Clomid is an oral medication that induces, or regulates, ovulation. Understanding how Clomid works is important to understanding how most fertility drugs effect ovulation. Clomid exerts its effects at the hypothalamus, the gland that signals the pituitary to produce FSH, LH, and estrogen. FSH products stimulate the ovaries directly and the response is dose related.

Clomid competes for estrogen receptors causing the hypothalamus to “read” lower estrogen levels. Healthy follicles produce estrogen which is monitored by the hypothalamus and FSH production is increased/decreased based upon estrogen levels. As estrogen levels increase, FSH production decreases. Conversely, lower estrogen levels cause an increase in FSH and subsequent follicular stimulation.

Clomid was one of the first infertility drugs in clinical use and was originally studied as a potential birth control medication. Clomid’s ovulation induction properties were discovered and physicians began to use it in women who ovulated irregularly or not at all. As Clomid usage continued, physicians discovered side effects including hot flashes, enlarged ovaries, abdominal discomfort, nausea, vomiting, visual disturbances, headache, and others. Clomid side effects are usually not severe and cease once Clomid is withdrawn.

Clomid does not stimulate the ovaries directly and once ovulation is occurring regularly there is no reason to increase the Clomid dose. If ovulation does not occur at 50mg of Clomid, physicians will often increase the dose to 100mg to 150mg. Pregnancies usually occur within the first three ovulatory cycles and Clomid therapy beyond this time is not recommended. Sometimes it takes one to two ovulatory cycles to establish the ovulatory dose for individual patients. Clomid cycles may be monitored by ultrasound to establish the proper timing of intercourse, or in cases of IUI, when to schedule the procedure. The ovarian follicles and the lining of the uterus are measured using transvaginal ultrasound. Proper growth of the follicles can be demonstrated using ultrasound and by measuring the estradiol hormone level.

Clomid is known to be effective usually within the first 3-6 cycles, however, we still see women who have been on Clomid for a year or longer. (Why it is important to see a fertility specialist especially if you have been taking Clomid) This extended Clomid treatment is unlikely to work, is expensive, and can cause deleterious side effects. Clomid is also used to treat PCOS but many specialists are now employing metformin which can facilitate normal ovulation by correcting insulin levels and thus lowering androgens (male hormones). Clomid is sometimes prescribed by non specialists without a male semen analysis. Infertility specialists always order a semen analysis prior to any treatment of the female. Some degree of male infertility is present in up to half of all infertile couples and it must be ruled out before beginning female therapy.

Clomid does not directly stimulate the ovaries; rather, Clomid facilitates ovulation and usually does not result in a high number of eggs. In fact, once ovulation is occurring regularly, there is no advantage to increasing the dosage.

Unlike Clomid, FSH does stimulate the ovaries directly and causes the recruitment and development of many eggs which are needed for an IVF cycle. FSH dosages and follicular development are monitored carefully by the fertility specialist and frequent dosage adjustments may be necessary.

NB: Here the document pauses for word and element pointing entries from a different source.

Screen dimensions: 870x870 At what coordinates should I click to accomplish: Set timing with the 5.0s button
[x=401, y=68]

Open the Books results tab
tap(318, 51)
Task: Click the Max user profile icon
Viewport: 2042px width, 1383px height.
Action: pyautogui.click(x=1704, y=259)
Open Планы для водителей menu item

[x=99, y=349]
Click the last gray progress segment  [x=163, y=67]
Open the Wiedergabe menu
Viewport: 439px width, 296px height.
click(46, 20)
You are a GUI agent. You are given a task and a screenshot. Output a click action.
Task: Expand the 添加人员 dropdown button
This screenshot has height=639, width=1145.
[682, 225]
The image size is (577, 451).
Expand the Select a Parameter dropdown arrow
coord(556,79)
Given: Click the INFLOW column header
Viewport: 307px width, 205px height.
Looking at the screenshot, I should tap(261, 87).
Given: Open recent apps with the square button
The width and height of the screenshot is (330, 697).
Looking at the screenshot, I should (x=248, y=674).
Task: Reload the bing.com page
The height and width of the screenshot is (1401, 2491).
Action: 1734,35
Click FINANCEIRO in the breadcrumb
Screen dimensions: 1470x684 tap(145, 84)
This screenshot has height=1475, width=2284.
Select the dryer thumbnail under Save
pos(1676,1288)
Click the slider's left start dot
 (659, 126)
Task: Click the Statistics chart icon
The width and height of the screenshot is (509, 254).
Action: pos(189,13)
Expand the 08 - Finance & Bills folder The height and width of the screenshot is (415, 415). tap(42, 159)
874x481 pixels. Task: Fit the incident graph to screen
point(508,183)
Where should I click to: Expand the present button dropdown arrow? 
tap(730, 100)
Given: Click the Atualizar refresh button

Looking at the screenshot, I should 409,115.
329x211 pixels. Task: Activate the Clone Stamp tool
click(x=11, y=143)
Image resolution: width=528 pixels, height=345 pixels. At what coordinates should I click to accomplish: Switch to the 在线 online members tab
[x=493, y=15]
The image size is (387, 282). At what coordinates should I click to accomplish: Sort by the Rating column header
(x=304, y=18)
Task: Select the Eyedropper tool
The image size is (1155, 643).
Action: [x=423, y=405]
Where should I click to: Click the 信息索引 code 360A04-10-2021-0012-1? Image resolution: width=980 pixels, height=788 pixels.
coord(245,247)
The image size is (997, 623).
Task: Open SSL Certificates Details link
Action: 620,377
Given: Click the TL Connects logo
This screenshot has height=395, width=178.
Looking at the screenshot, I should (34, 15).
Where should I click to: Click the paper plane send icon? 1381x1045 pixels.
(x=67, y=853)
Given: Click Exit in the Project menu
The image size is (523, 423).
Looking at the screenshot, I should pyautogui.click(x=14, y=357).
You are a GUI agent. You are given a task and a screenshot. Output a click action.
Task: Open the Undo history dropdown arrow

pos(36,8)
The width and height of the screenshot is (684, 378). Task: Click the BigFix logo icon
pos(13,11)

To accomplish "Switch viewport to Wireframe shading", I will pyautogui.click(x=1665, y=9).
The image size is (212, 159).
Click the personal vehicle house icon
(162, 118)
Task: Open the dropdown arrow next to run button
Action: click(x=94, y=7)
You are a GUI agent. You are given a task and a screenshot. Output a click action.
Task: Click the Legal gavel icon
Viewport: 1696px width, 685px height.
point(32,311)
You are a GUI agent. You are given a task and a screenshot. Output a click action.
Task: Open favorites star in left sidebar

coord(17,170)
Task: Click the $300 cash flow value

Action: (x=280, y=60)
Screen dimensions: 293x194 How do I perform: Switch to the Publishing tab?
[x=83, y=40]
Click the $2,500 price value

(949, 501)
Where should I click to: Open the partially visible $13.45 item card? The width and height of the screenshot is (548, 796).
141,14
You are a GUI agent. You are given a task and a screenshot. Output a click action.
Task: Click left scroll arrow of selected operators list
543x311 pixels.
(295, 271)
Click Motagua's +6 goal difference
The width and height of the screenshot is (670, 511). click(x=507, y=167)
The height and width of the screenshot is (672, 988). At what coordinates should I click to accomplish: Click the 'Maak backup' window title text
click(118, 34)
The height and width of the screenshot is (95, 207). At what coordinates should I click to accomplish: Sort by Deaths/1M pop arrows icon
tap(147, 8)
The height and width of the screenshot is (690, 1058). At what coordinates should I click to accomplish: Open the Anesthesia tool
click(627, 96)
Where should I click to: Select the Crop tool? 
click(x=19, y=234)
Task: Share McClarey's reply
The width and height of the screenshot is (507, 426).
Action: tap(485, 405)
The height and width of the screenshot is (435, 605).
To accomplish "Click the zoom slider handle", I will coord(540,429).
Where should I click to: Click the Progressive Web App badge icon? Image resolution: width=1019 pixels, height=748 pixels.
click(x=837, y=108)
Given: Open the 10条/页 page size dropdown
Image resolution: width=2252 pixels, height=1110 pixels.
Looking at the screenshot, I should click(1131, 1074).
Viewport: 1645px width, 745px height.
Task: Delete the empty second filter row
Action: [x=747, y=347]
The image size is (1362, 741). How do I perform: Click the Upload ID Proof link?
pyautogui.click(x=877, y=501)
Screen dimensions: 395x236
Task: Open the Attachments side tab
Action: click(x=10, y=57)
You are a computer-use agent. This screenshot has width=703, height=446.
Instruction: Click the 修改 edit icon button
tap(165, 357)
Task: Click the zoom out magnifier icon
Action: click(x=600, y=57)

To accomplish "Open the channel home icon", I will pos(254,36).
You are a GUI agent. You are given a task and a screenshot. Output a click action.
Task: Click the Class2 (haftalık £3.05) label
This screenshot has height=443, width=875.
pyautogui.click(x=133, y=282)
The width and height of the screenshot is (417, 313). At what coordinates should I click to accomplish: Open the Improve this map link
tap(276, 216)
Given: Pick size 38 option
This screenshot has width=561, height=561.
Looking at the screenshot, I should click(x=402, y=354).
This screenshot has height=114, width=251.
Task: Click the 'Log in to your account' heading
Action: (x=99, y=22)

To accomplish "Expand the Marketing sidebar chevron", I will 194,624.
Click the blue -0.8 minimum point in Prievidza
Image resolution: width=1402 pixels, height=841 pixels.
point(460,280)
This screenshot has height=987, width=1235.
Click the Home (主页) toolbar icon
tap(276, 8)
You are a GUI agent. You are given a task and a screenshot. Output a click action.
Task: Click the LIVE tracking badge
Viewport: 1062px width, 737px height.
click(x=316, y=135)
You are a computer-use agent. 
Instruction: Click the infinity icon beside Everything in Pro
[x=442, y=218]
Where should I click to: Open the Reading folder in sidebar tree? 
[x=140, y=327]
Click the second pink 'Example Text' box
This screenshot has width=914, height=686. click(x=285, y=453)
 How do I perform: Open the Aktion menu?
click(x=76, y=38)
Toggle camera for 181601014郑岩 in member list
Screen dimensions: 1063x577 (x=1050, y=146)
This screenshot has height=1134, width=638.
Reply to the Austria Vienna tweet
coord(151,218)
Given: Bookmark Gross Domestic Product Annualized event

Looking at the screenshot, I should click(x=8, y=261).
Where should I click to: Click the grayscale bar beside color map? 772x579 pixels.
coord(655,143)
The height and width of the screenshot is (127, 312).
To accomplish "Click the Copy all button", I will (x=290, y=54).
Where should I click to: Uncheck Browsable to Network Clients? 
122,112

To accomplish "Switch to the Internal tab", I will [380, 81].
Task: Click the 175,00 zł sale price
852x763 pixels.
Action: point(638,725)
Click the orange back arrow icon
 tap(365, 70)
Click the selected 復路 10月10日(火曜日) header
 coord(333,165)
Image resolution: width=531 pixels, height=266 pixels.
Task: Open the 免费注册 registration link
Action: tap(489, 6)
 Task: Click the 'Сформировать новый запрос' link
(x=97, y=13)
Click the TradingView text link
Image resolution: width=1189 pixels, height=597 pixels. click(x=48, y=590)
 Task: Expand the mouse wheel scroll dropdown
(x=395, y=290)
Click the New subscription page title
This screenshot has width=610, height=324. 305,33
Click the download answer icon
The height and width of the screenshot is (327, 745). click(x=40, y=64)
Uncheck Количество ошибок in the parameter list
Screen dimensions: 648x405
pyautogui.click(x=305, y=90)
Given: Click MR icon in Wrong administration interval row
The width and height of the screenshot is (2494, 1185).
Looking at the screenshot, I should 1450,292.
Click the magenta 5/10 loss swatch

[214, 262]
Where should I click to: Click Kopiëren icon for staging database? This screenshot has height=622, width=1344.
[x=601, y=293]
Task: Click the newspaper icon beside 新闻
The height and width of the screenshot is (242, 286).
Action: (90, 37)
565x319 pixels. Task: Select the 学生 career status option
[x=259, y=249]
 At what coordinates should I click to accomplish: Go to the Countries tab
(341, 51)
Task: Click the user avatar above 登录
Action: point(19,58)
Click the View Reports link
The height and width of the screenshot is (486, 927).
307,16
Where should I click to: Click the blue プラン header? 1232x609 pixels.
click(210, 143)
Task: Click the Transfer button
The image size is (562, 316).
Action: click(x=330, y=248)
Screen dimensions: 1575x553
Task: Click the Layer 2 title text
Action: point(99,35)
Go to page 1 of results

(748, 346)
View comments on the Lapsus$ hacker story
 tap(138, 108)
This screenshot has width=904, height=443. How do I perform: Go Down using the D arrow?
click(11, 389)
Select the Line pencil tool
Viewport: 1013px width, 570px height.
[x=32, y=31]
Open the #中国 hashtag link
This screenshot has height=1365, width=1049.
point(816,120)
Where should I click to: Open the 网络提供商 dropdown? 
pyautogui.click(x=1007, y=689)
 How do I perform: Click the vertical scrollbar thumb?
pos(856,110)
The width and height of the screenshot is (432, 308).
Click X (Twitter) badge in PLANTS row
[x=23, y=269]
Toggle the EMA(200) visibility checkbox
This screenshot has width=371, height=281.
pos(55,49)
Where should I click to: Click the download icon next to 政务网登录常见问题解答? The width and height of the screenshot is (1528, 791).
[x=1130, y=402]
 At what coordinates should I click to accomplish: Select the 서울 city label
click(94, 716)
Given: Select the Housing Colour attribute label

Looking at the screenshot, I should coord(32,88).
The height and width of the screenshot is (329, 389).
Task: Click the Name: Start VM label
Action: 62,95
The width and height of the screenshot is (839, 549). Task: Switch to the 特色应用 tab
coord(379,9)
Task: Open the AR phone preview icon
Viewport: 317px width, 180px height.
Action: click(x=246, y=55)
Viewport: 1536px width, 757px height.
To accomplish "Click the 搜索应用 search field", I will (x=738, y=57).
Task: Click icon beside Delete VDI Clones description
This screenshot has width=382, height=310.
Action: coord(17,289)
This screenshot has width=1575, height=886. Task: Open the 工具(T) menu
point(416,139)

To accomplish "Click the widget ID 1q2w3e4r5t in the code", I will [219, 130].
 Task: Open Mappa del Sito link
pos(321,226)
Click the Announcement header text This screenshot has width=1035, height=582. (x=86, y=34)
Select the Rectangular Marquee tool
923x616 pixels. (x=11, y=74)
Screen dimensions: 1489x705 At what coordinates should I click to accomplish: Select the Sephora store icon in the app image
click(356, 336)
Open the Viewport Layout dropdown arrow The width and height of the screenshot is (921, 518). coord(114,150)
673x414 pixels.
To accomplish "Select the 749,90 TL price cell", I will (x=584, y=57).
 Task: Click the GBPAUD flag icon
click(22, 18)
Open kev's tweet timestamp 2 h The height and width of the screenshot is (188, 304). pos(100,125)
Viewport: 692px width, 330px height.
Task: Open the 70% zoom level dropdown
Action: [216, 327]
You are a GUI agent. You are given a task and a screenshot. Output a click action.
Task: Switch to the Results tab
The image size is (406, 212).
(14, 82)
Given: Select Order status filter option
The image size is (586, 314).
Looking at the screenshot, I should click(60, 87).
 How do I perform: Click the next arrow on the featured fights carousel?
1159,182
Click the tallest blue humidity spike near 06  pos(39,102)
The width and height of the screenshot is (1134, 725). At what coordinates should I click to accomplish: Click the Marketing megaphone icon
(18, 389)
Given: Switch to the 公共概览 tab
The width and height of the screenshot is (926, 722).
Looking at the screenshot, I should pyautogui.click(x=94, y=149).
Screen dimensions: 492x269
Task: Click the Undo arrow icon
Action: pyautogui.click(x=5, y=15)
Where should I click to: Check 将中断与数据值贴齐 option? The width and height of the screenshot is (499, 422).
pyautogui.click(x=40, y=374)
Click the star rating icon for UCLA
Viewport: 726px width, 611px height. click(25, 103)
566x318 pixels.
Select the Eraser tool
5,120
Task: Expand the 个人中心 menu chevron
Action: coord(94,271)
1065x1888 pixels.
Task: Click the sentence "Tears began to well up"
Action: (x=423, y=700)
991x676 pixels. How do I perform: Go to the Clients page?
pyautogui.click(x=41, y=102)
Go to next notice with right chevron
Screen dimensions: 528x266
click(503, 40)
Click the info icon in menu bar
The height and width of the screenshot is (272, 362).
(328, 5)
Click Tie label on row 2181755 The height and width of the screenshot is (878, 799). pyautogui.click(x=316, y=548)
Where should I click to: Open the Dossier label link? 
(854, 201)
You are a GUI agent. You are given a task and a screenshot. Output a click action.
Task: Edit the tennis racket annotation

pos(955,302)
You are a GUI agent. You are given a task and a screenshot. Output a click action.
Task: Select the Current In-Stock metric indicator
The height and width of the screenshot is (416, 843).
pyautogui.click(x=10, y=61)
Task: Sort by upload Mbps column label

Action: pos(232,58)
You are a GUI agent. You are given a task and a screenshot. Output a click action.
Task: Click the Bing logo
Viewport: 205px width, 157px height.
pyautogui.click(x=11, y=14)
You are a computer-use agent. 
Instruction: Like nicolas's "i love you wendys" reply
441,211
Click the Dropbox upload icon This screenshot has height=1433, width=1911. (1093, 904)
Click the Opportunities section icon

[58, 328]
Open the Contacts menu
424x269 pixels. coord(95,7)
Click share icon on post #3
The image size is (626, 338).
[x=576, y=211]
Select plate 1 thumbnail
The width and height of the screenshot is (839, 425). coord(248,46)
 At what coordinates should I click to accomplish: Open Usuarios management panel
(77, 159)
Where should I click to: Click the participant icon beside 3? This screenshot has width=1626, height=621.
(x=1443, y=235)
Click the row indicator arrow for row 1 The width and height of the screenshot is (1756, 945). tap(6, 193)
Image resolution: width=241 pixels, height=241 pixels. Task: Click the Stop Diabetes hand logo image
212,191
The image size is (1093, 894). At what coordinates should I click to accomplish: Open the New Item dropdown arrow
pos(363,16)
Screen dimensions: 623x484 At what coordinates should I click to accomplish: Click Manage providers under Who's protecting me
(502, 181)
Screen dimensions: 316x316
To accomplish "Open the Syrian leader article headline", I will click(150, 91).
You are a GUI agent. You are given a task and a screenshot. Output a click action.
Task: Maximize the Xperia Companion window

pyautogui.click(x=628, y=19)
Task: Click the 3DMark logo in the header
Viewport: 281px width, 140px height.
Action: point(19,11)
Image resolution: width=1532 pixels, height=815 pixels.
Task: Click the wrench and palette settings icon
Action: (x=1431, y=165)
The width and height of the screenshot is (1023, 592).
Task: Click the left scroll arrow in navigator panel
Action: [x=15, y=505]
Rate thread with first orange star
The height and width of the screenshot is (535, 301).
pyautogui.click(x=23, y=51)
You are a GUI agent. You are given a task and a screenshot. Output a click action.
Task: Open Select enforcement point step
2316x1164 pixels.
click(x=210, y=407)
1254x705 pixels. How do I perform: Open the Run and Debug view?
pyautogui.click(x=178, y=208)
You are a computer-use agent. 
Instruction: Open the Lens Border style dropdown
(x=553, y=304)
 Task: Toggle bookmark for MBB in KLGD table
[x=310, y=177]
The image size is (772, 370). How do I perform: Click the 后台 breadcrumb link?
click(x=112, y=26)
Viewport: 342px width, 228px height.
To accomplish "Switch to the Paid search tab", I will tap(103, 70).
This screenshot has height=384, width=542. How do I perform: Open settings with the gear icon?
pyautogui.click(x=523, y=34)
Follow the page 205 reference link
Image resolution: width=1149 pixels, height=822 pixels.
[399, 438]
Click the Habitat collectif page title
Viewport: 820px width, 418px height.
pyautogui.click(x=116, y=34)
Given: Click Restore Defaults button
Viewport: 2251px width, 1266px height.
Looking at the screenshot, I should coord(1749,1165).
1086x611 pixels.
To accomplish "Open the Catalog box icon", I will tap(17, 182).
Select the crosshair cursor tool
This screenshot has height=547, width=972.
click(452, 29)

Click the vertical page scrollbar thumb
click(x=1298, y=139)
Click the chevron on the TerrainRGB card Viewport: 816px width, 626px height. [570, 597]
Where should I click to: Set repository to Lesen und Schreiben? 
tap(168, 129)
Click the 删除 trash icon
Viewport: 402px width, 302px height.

Dependent upon many couple specific factors, FSH IUI may be attempted; however, IVF is often the “treatment of first choice”. Clomid may sometimes be used in IUI but it is less effective than FSH.

Letrozole, Femara
Many fertility specialists have begun to use Letrozole (Femara®) to facilitate ovulation sometimes in place of Clomid. Letrozole belongs to the class of drugs known as aromatase inhibitors which are currently approved by the FDA only for prevention of recurrent breast cancer.

However, research has demonstrated that Femara might be a useful fertility drug exerting its actions primarily by facilitating ovulation. Aromatase inhibitors work by blocking the enzymatic conversion of androgenic hormones to estrogenic hormones thus lowering the levels of estrogen. As discussed earlier, the hypothalamus measures the estrogen decreases and modulates the continued production of FSH. This usually leads to a fewer number of eggs being released during ovulation which is very important in PCOS patients.

Clomid seems to produce more deleterious side effects than Femara. Clomid side effects include decreased cervical mucus, thinning of the endometrial lining, psychological irritability, and others. The incidence of twins is 2-3% with Femara compared to 10% with Clomid. The addition of FSH injections to either Clomid or letrozole can increase the risk of multiples.

Letrozole may be harmful to a developing baby if taken while pregnant. A pregnancy test must be conducted prior to each treatment cycle. Further research is warranted in order to confirm that aromatase inhibitors are safe for use as ovulation agents.